2. Dass der „rechtsunkundige Betroffene“ in der Tagsatzung am 16. Dezember 2015, in der sich das Gericht von ihm einen persönlichen Eindruck verschaffen konnte und in der auch das Gutachten über die Erweiterung erörtert wurde, nicht darauf hinweisen habe können, dass das (Erst‑)Gutachten (zur ursprünglichen Sachwalterbestellung) mit dem nunmehrigen (zweiten) zur Erweiterung „nahezu deckungsgleich“ sei, aber trotzdem zur Notwendigkeit der Erweiterung gelange, unterstellt schon, dass dies und die dazu vorgetragene Behauptung, es sei bei gleicher Fragestellung der gleiche Gesundheitszustand des Betroffenen beschrieben worden, zuträfe. Dieser Vorhalt ist aber unrichtig.

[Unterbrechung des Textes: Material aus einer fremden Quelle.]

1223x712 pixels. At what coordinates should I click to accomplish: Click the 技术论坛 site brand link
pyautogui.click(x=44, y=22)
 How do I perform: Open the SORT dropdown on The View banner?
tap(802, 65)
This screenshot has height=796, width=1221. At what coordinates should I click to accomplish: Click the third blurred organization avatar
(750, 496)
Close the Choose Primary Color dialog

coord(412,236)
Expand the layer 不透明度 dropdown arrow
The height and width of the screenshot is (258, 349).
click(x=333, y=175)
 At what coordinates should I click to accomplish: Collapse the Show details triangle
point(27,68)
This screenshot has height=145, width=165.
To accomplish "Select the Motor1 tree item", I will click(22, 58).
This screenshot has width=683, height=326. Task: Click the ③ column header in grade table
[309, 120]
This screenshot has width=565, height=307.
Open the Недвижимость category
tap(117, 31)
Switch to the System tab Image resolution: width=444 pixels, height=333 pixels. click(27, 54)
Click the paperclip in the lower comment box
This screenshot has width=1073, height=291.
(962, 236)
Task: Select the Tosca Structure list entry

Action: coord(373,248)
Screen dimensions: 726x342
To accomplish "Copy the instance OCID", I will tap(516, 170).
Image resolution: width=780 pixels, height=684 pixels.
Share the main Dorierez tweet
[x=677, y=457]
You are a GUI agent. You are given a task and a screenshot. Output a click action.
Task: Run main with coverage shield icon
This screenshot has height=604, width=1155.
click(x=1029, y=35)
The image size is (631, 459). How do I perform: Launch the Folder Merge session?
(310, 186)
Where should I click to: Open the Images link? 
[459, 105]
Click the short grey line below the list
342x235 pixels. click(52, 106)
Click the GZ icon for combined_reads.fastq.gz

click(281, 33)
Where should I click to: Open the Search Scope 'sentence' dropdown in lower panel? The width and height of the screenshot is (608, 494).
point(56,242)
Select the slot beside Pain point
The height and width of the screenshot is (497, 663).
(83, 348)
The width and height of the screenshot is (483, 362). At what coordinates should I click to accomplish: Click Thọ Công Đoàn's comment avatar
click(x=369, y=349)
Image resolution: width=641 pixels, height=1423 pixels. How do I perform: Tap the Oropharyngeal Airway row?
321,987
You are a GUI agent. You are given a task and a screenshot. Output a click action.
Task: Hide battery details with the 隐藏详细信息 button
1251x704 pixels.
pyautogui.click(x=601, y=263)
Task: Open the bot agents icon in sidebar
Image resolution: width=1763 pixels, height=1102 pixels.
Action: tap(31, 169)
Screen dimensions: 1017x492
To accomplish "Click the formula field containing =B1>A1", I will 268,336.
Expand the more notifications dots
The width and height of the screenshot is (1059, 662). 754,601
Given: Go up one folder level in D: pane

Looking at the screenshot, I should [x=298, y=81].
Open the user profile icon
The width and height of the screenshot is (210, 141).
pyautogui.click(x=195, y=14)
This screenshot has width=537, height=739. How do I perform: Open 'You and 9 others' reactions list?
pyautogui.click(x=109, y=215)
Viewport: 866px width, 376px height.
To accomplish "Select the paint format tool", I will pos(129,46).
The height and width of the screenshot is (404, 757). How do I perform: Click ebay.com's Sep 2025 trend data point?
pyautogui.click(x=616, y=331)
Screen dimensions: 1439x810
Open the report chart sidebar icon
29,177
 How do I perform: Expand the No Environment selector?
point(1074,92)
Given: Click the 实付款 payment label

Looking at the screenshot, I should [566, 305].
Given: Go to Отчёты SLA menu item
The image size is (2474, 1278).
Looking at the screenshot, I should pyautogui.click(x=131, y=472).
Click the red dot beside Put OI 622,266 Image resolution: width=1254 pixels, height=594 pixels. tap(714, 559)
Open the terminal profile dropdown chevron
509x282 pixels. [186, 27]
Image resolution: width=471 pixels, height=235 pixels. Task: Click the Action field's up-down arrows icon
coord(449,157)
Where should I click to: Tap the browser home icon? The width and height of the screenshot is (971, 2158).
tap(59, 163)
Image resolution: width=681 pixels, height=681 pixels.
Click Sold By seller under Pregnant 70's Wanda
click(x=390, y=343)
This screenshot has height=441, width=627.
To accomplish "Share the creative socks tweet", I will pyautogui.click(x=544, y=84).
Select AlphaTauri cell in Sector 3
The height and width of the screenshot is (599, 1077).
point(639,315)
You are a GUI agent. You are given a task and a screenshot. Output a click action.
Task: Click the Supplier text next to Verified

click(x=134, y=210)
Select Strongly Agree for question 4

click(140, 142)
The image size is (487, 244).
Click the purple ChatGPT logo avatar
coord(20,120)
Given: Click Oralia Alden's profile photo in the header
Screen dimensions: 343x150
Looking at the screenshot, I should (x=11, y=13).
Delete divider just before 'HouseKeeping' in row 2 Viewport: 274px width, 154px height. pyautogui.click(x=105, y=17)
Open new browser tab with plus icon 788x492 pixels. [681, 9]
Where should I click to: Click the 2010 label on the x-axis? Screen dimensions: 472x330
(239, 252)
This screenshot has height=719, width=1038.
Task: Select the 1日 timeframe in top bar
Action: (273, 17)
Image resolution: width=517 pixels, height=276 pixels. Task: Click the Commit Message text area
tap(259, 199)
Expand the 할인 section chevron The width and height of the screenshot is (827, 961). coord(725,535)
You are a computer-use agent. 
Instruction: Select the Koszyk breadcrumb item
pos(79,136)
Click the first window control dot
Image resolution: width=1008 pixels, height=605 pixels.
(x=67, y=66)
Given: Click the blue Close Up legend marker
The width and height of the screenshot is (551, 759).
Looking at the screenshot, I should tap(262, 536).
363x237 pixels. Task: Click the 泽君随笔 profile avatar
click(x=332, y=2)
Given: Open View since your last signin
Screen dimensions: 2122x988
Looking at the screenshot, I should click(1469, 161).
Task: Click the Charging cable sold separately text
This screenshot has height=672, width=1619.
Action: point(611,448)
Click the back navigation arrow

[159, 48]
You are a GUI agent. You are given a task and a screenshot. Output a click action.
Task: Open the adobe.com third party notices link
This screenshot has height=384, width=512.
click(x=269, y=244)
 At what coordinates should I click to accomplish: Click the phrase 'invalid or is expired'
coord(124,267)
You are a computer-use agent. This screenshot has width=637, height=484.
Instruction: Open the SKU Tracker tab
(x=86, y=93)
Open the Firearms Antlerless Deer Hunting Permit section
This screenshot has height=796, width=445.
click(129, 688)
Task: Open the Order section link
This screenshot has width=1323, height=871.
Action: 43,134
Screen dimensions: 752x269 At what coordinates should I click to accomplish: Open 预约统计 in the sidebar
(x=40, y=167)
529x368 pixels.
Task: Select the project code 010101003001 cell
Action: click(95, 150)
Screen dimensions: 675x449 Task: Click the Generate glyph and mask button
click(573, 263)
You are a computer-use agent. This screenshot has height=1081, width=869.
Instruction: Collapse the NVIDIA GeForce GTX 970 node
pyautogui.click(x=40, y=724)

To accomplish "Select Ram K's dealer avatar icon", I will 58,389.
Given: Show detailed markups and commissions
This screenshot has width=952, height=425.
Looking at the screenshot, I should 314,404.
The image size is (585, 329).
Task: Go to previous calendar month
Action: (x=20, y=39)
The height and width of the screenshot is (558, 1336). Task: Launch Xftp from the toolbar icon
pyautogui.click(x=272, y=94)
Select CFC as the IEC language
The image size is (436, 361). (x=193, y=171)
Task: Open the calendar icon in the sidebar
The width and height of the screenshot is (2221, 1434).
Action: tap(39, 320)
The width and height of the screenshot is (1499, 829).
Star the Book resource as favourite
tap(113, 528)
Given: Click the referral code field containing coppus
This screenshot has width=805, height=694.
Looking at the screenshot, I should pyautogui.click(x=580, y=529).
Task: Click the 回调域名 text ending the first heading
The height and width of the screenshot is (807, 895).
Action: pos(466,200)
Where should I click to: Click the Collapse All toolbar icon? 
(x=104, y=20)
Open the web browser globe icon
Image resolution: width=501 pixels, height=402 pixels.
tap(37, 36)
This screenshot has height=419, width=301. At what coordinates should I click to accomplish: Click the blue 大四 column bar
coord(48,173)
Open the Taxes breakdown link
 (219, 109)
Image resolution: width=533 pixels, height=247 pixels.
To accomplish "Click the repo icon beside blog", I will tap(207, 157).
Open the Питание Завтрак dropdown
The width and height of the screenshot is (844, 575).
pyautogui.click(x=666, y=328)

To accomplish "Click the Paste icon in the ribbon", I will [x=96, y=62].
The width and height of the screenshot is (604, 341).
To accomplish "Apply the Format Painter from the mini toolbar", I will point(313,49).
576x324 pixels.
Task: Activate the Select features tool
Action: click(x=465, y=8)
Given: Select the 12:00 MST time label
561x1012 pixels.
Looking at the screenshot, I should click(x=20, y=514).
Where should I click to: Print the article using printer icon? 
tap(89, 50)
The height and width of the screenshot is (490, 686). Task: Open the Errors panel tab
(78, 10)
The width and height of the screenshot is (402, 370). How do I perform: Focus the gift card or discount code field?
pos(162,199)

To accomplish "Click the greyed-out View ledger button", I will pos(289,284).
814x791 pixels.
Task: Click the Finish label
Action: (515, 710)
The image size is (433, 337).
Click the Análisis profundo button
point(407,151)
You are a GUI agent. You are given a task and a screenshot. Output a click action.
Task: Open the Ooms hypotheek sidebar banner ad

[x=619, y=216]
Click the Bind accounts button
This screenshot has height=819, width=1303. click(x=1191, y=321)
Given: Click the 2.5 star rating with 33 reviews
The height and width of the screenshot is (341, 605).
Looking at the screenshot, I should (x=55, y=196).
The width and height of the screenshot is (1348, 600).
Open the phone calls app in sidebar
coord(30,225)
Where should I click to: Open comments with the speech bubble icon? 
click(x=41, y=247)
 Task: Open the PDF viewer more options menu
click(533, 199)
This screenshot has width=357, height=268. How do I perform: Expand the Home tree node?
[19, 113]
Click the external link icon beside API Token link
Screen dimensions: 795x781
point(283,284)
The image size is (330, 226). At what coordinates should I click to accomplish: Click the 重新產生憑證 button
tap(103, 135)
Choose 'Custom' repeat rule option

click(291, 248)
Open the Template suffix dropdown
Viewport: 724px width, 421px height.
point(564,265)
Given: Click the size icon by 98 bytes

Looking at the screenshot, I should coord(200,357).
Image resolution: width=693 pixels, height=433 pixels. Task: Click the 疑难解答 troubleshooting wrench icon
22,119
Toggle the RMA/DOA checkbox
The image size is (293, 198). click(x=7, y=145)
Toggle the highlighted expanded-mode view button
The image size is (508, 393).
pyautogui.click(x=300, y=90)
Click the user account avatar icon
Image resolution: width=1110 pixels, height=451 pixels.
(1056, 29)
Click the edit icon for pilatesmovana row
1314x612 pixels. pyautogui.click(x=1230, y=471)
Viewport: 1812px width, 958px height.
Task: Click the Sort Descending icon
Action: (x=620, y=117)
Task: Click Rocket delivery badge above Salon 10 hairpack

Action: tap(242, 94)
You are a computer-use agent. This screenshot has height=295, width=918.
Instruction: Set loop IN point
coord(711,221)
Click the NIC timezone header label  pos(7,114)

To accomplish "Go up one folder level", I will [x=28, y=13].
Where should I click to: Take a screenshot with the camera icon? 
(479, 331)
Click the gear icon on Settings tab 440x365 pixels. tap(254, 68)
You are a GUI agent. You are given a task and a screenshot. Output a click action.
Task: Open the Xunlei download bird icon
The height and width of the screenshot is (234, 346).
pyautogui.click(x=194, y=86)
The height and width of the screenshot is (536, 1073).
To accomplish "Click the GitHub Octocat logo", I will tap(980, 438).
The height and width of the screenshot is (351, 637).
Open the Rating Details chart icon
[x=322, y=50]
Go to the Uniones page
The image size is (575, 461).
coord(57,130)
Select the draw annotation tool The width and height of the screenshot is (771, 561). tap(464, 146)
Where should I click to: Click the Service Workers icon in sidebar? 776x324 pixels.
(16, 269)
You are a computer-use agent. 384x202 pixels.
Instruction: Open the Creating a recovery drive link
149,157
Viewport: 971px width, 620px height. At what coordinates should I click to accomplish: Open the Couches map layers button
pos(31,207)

Der Auftrag wies zum einen auf die Anregung des Sachwalters hin, zum anderen lagen beim zweiten Gutachten zusätzlich ua Unterlagen über einen zwischenzeitig erfolgten vierwöchigen stationären Aufenthalt in einem Rehabilitationszentrum vor und es wurde der Betroffene neuerlich untersucht. Von einem „nahezu unverändertem“ Gesundheitszustand des Betroffenen kann angesichts des (nach 17 Monaten) als verschlechtert beschriebenen psychopathologischen Status und der auch unterschiedlichen neuropsychiatrischen und somatisch relevanten Diagnosen darin nicht gesprochen werden. Welche anderweitigen Fragen der Betroffene hätte stellen wollen, legt er auch im Revisionsrekurs nicht dar.
Die behaupteten Mängel der Rekursentscheidung liegen damit nicht vor.